■ **SELECTED EXCERPT**

▶

- Gene Steinberg's Tech Night Owl - https://www.technightowl.live/blog -

Another Night Owl Rant: Why Do They Always Get it All Wrong?

The other day, I read an article in which the author demanded that Apple build a new Finder. Before I read the article, I already felt sympathetic, because the Mac OS X Finder is badly broken when it comes to such matters as multithreading, the inability to remember position and view settings, and other annoyances.

However, the article had nothing to do with the Finder, despite its title and the fact that the author kept using that word in the course of the article. Instead, he was complaining about a traditional Mac interface element, the single or monolithic menu bar. You see, he was used to the Windows and Linux methods, which put separate menu bars atop each document window.

Despite the fact that it has been shown to be easier to access a single menu bar than a document-specific variation, which has a different position depending on the location of your document window, it still comes down to a matter of personal preference. One possible suggestion is that maybe Apple should offer an option to choose one or the other. This goes against the simplicity of Mac OS X, but I’ll grant that some of you might like it.

But it has nothing whatever to do with the Finder. How an article expressing such obvious ignorance about how the Mac OS worked, and its most significant and unique feature, got published in the first place is almost beyond understanding. This is why I won’t embarrass the author any further by mentioning his name or linking to the piece. I’m sure he’s had enough bad publicity as it is.

Then there is that silly headline in InfoWorld a while back — a publication notorious for some perfectly awful and highly misleading product reviews — that the recent contest, in which an alleged Mac OS X security vulnerability was exposed, killed the myth of Mac invulnerability.

What myth? No such myth ever existed. Indeed, there were even a smattering of malware infections in the Classic Mac OS, and I encountered one back in 1989 that forced me to reformat my hard drive. What’s more, Apple releases regular security updates for Mac OS X. If the operating system didn’t have security leaks, why would there be a need for these updates?

Indeed, InfoWorld’s headline writer clearly doesn’t get it, or was looking for sensationalism regardless of the truth.

Now I suppose you can argue with some justification that Apple’s Mac versus PC ads convey a misleading impression about the lack of Mac viruses. I can understand the lack of precision in Apple’s claims, but it’s still true that there have been, so far at least, no Mac OS X viruses in the wild. The few instances reported so far have been largely proofs-of-concept, except for one that had little or no impact. None of the security leaks plugged by Apple have been exploited. This doesn’t make Macs immune from harm, but they are surely much, much safer than Windows.

◀

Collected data
▶

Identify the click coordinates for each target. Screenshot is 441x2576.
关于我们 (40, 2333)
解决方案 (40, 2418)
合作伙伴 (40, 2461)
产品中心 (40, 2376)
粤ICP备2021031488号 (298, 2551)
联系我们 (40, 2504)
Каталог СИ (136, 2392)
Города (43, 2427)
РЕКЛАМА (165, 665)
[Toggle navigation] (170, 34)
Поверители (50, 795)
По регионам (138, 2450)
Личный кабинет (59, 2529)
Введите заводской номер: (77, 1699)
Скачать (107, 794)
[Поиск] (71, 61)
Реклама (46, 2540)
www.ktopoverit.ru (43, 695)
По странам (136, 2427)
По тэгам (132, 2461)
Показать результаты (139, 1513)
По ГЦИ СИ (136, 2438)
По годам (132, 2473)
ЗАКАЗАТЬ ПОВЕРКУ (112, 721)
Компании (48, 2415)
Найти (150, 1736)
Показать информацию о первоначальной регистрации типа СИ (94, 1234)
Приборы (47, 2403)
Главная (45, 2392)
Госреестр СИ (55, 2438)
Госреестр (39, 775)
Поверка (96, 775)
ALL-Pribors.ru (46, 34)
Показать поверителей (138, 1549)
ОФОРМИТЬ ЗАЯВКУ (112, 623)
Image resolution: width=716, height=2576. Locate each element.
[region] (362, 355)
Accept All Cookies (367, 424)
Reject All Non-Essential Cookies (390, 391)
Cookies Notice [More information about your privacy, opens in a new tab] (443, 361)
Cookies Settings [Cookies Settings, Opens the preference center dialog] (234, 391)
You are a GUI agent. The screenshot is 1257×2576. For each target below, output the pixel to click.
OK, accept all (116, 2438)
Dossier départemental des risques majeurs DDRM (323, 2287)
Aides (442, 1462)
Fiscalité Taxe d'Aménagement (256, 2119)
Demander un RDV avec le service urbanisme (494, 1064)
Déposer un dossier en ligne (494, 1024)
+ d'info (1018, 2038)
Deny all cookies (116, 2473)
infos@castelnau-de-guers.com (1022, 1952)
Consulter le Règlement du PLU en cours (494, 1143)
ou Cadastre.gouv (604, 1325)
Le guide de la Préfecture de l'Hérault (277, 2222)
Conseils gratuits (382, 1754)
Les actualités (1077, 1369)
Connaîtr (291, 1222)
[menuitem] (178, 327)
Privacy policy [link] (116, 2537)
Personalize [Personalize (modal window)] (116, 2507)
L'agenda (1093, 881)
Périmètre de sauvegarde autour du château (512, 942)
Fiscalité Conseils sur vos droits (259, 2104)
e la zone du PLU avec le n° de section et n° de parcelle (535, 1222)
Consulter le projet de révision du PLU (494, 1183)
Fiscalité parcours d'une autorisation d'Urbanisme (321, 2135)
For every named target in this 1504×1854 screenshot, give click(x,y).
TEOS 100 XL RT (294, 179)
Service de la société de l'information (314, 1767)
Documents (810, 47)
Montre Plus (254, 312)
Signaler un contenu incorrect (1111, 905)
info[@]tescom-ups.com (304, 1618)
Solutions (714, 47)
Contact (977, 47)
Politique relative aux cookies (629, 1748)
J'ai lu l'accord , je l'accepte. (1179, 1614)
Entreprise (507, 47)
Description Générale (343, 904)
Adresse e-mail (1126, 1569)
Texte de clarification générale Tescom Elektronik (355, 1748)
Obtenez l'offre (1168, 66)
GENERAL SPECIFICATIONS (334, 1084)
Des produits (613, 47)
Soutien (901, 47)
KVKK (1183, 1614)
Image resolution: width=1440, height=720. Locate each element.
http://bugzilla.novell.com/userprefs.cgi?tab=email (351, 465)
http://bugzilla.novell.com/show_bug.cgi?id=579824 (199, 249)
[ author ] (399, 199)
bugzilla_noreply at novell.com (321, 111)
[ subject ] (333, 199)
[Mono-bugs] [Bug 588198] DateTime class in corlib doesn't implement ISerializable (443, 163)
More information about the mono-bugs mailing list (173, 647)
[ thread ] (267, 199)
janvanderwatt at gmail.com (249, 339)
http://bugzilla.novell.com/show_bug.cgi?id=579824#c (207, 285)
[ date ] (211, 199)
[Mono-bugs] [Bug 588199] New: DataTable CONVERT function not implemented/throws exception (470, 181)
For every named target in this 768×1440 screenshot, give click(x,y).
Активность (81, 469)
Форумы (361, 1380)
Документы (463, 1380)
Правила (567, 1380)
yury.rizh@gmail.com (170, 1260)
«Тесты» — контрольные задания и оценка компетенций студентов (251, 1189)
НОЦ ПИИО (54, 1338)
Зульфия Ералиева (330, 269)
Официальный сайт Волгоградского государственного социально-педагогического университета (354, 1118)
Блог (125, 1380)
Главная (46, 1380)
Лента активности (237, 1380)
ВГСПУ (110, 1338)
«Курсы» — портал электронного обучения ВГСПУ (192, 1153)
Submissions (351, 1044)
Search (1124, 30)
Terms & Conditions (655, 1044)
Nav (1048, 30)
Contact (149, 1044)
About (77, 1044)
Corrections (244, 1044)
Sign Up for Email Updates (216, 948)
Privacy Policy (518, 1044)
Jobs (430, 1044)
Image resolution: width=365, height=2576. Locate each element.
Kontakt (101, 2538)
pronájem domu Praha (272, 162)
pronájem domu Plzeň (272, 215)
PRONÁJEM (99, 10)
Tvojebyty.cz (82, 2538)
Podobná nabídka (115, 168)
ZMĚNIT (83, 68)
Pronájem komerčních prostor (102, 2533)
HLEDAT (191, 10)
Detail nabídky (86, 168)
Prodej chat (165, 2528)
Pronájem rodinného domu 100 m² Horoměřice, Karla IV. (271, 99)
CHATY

◀

■ **ASSIGNMENT**
List every operating system name that appears in the rant about Mac criticism, giving each name once. The listing has no connection to the rant about Mac criticism.

■ **TASK SOLUTION**
Mac OS X, Windows, Linux, Mac OS, Classic Mac OS